** WHAT TO PRODUCE **
Write out all of the data without omission, exactly as shown.

Excerpts from a dataset
[Start of section]
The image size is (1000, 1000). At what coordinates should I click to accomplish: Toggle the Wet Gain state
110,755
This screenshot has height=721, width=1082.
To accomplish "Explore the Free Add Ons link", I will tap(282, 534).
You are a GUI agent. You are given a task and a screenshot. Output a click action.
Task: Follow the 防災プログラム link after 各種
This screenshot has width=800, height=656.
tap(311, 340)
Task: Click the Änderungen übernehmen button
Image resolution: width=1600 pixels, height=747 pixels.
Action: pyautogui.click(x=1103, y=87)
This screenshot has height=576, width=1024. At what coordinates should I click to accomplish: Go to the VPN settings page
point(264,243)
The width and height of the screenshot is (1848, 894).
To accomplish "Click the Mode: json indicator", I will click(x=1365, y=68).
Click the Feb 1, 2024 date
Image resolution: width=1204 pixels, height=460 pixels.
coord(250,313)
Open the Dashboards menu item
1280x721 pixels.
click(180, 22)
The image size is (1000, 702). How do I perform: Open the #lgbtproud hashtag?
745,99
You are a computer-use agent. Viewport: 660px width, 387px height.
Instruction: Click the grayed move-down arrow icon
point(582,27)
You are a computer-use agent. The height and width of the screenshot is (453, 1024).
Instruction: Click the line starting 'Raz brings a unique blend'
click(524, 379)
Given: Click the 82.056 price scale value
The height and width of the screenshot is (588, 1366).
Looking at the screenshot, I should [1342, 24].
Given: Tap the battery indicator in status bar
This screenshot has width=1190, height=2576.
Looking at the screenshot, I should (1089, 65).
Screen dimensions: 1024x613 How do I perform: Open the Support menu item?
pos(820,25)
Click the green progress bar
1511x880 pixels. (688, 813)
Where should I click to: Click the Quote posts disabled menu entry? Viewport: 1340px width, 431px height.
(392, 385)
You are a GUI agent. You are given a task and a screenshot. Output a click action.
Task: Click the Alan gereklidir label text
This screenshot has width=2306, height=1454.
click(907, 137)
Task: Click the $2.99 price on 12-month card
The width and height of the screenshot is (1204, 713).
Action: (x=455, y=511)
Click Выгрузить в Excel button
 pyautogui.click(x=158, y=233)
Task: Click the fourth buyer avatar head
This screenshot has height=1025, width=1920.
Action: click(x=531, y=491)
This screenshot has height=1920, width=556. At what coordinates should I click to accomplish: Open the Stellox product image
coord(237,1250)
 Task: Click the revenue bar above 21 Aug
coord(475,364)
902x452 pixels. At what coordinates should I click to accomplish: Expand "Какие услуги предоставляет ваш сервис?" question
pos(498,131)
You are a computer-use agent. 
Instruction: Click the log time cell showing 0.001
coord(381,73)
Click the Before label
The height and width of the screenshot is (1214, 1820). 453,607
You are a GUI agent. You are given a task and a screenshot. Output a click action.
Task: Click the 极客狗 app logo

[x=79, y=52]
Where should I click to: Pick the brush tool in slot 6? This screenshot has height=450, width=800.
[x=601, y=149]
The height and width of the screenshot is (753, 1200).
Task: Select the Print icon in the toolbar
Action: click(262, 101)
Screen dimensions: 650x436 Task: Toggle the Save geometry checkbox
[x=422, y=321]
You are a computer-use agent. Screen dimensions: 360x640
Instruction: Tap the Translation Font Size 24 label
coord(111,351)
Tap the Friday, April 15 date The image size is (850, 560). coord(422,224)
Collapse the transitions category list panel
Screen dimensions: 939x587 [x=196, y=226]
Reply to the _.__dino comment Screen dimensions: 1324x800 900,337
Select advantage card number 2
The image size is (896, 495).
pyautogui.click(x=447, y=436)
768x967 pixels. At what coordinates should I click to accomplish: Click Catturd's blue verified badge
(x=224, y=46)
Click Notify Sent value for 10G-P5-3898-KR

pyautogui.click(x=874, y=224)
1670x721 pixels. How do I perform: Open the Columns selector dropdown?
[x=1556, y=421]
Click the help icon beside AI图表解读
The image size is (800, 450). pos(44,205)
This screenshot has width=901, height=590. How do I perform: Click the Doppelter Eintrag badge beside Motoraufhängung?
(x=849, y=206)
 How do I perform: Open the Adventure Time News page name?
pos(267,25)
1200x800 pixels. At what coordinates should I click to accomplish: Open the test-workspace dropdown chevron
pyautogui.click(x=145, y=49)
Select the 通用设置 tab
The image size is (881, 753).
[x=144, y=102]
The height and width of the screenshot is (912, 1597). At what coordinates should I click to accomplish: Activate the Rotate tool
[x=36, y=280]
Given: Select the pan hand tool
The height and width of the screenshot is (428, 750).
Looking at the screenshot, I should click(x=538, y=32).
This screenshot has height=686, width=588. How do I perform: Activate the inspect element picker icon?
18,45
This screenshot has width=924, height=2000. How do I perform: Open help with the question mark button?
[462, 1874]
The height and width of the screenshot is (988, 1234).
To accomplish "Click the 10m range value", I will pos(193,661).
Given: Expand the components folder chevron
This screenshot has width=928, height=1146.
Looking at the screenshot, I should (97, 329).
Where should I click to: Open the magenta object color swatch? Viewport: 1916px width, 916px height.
[End of section]
** RESULT **
The image size is (1000, 1000). At what coordinates should I click to accomplish: Toggle the Wet Gain state
110,755
This screenshot has height=721, width=1082.
To accomplish "Explore the Free Add Ons link", I will tap(282, 534).
You are a GUI agent. You are given a task and a screenshot. Output a click action.
Task: Follow the 防災プログラム link after 各種
This screenshot has width=800, height=656.
tap(311, 340)
Task: Click the Änderungen übernehmen button
Image resolution: width=1600 pixels, height=747 pixels.
Action: pyautogui.click(x=1103, y=87)
This screenshot has height=576, width=1024. At what coordinates should I click to accomplish: Go to the VPN settings page
point(264,243)
The width and height of the screenshot is (1848, 894).
To accomplish "Click the Mode: json indicator", I will click(x=1365, y=68).
Click the Feb 1, 2024 date
Image resolution: width=1204 pixels, height=460 pixels.
coord(250,313)
Open the Dashboards menu item
1280x721 pixels.
click(180, 22)
The image size is (1000, 702). How do I perform: Open the #lgbtproud hashtag?
745,99
You are a computer-use agent. Viewport: 660px width, 387px height.
Instruction: Click the grayed move-down arrow icon
point(582,27)
You are a computer-use agent. The height and width of the screenshot is (453, 1024).
Instruction: Click the line starting 'Raz brings a unique blend'
click(524, 379)
Given: Click the 82.056 price scale value
The height and width of the screenshot is (588, 1366).
Looking at the screenshot, I should [1342, 24].
Given: Tap the battery indicator in status bar
This screenshot has width=1190, height=2576.
Looking at the screenshot, I should (1089, 65).
Screen dimensions: 1024x613 How do I perform: Open the Support menu item?
pos(820,25)
Click the green progress bar
1511x880 pixels. (688, 813)
Where should I click to: Click the Quote posts disabled menu entry? Viewport: 1340px width, 431px height.
(392, 385)
You are a GUI agent. You are given a task and a screenshot. Output a click action.
Task: Click the Alan gereklidir label text
This screenshot has width=2306, height=1454.
click(907, 137)
Task: Click the $2.99 price on 12-month card
The width and height of the screenshot is (1204, 713).
Action: (x=455, y=511)
Click Выгрузить в Excel button
 pyautogui.click(x=158, y=233)
Task: Click the fourth buyer avatar head
This screenshot has height=1025, width=1920.
Action: click(x=531, y=491)
This screenshot has height=1920, width=556. At what coordinates should I click to accomplish: Open the Stellox product image
coord(237,1250)
 Task: Click the revenue bar above 21 Aug
coord(475,364)
902x452 pixels. At what coordinates should I click to accomplish: Expand "Какие услуги предоставляет ваш сервис?" question
pos(498,131)
You are a computer-use agent. 
Instruction: Click the log time cell showing 0.001
coord(381,73)
Click the Before label
The height and width of the screenshot is (1214, 1820). 453,607
You are a GUI agent. You are given a task and a screenshot. Output a click action.
Task: Click the 极客狗 app logo

[x=79, y=52]
Where should I click to: Pick the brush tool in slot 6? This screenshot has height=450, width=800.
[x=601, y=149]
The height and width of the screenshot is (753, 1200).
Task: Select the Print icon in the toolbar
Action: click(262, 101)
Screen dimensions: 650x436 Task: Toggle the Save geometry checkbox
[x=422, y=321]
You are a computer-use agent. Screen dimensions: 360x640
Instruction: Tap the Translation Font Size 24 label
coord(111,351)
Tap the Friday, April 15 date The image size is (850, 560). coord(422,224)
Collapse the transitions category list panel
Screen dimensions: 939x587 [x=196, y=226]
Reply to the _.__dino comment Screen dimensions: 1324x800 900,337
Select advantage card number 2
The image size is (896, 495).
pyautogui.click(x=447, y=436)
768x967 pixels. At what coordinates should I click to accomplish: Click Catturd's blue verified badge
(x=224, y=46)
Click Notify Sent value for 10G-P5-3898-KR

pyautogui.click(x=874, y=224)
1670x721 pixels. How do I perform: Open the Columns selector dropdown?
[x=1556, y=421]
Click the help icon beside AI图表解读
The image size is (800, 450). pos(44,205)
This screenshot has width=901, height=590. How do I perform: Click the Doppelter Eintrag badge beside Motoraufhängung?
(x=849, y=206)
 How do I perform: Open the Adventure Time News page name?
pos(267,25)
1200x800 pixels. At what coordinates should I click to accomplish: Open the test-workspace dropdown chevron
pyautogui.click(x=145, y=49)
Select the 通用设置 tab
The image size is (881, 753).
[x=144, y=102]
The height and width of the screenshot is (912, 1597). At what coordinates should I click to accomplish: Activate the Rotate tool
[x=36, y=280]
Given: Select the pan hand tool
The height and width of the screenshot is (428, 750).
Looking at the screenshot, I should click(x=538, y=32).
This screenshot has height=686, width=588. How do I perform: Activate the inspect element picker icon?
18,45
This screenshot has width=924, height=2000. How do I perform: Open help with the question mark button?
[462, 1874]
The height and width of the screenshot is (988, 1234).
To accomplish "Click the 10m range value", I will pos(193,661).
Given: Expand the components folder chevron
This screenshot has width=928, height=1146.
Looking at the screenshot, I should (97, 329).
Where should I click to: Open the magenta object color swatch? Viewport: 1916px width, 916px height.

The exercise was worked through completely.